__The input__:
** START **
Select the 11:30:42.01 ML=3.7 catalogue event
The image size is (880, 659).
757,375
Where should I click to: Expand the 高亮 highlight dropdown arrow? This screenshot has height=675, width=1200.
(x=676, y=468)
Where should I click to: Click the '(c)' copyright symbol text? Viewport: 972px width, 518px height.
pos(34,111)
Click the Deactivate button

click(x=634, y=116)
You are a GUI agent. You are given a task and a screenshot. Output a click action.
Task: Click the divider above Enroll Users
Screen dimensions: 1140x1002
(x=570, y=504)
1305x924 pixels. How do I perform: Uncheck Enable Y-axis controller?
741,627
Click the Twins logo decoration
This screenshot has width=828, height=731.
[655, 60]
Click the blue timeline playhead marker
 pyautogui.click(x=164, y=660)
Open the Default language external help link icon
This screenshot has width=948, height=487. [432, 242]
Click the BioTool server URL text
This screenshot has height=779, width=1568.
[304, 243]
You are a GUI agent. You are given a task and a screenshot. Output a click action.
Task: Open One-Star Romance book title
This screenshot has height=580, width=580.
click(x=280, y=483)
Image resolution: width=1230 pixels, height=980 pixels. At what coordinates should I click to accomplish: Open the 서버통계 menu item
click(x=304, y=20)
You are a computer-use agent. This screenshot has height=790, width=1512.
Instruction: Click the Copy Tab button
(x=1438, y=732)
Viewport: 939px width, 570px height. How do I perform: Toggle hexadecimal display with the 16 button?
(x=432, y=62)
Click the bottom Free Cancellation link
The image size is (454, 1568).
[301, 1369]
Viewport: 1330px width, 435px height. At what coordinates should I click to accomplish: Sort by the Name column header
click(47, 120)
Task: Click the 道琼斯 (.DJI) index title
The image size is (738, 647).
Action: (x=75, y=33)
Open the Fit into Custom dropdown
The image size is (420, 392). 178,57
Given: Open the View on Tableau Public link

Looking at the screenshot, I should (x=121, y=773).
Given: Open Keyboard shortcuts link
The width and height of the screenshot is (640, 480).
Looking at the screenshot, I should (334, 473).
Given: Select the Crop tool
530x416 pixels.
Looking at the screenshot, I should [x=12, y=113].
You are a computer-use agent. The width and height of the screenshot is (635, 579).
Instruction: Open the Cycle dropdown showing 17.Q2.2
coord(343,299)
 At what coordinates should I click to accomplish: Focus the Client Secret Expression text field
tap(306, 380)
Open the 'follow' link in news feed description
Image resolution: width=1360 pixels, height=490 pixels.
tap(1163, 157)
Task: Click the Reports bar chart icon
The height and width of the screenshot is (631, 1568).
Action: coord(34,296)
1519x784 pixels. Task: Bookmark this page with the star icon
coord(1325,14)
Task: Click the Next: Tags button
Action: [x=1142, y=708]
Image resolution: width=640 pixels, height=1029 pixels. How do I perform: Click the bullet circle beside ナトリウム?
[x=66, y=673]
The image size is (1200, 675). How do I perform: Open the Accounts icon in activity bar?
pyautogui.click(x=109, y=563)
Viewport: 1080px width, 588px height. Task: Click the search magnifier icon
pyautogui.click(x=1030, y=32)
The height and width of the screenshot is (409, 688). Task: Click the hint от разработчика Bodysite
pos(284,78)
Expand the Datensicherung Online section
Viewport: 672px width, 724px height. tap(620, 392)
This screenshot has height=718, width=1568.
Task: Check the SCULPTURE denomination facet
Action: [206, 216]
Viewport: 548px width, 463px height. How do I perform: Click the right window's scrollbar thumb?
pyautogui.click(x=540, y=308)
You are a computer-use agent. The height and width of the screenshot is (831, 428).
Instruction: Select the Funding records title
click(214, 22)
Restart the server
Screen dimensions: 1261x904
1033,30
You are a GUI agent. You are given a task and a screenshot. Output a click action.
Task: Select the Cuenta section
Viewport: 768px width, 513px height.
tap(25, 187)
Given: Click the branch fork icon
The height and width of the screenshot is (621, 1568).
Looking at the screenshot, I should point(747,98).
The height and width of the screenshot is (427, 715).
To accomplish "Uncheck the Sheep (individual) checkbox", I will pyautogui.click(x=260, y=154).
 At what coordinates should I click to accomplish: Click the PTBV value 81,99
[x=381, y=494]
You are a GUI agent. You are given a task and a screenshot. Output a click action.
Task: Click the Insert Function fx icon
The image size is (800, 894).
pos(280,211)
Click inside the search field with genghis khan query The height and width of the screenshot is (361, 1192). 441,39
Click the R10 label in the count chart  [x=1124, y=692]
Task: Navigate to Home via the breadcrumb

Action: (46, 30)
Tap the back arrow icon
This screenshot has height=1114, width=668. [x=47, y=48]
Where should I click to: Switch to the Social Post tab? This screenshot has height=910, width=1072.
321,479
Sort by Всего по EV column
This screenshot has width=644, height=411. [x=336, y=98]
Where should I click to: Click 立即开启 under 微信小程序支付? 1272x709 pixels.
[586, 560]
** END **
__Written task__:
Reproduce the stretch of the data from the line containing "Click the BioTool server URL text" through the line containing "tap(1163, 157)", substituting "combo box" for every "dropdown" and leaving all else unchanged.

__Task solution__:
Click the BioTool server URL text
This screenshot has height=779, width=1568.
[304, 243]
You are a GUI agent. You are given a task and a screenshot. Output a click action.
Task: Open One-Star Romance book title
This screenshot has height=580, width=580.
click(x=280, y=483)
Image resolution: width=1230 pixels, height=980 pixels. At what coordinates should I click to accomplish: Open the 서버통계 menu item
click(x=304, y=20)
You are a computer-use agent. This screenshot has height=790, width=1512.
Instruction: Click the Copy Tab button
(x=1438, y=732)
Viewport: 939px width, 570px height. How do I perform: Toggle hexadecimal display with the 16 button?
(x=432, y=62)
Click the bottom Free Cancellation link
The image size is (454, 1568).
[301, 1369]
Viewport: 1330px width, 435px height. At what coordinates should I click to accomplish: Sort by the Name column header
click(47, 120)
Task: Click the 道琼斯 (.DJI) index title
The image size is (738, 647).
Action: (x=75, y=33)
Open the Fit into Custom combo box
The image size is (420, 392). 178,57
Given: Open the View on Tableau Public link

Looking at the screenshot, I should (x=121, y=773).
Given: Open Keyboard shortcuts link
The width and height of the screenshot is (640, 480).
Looking at the screenshot, I should (334, 473).
Given: Select the Crop tool
530x416 pixels.
Looking at the screenshot, I should [x=12, y=113].
You are a computer-use agent. The width and height of the screenshot is (635, 579).
Instruction: Open the Cycle combo box showing 17.Q2.2
coord(343,299)
 At what coordinates should I click to accomplish: Focus the Client Secret Expression text field
tap(306, 380)
Open the 'follow' link in news feed description
Image resolution: width=1360 pixels, height=490 pixels.
tap(1163, 157)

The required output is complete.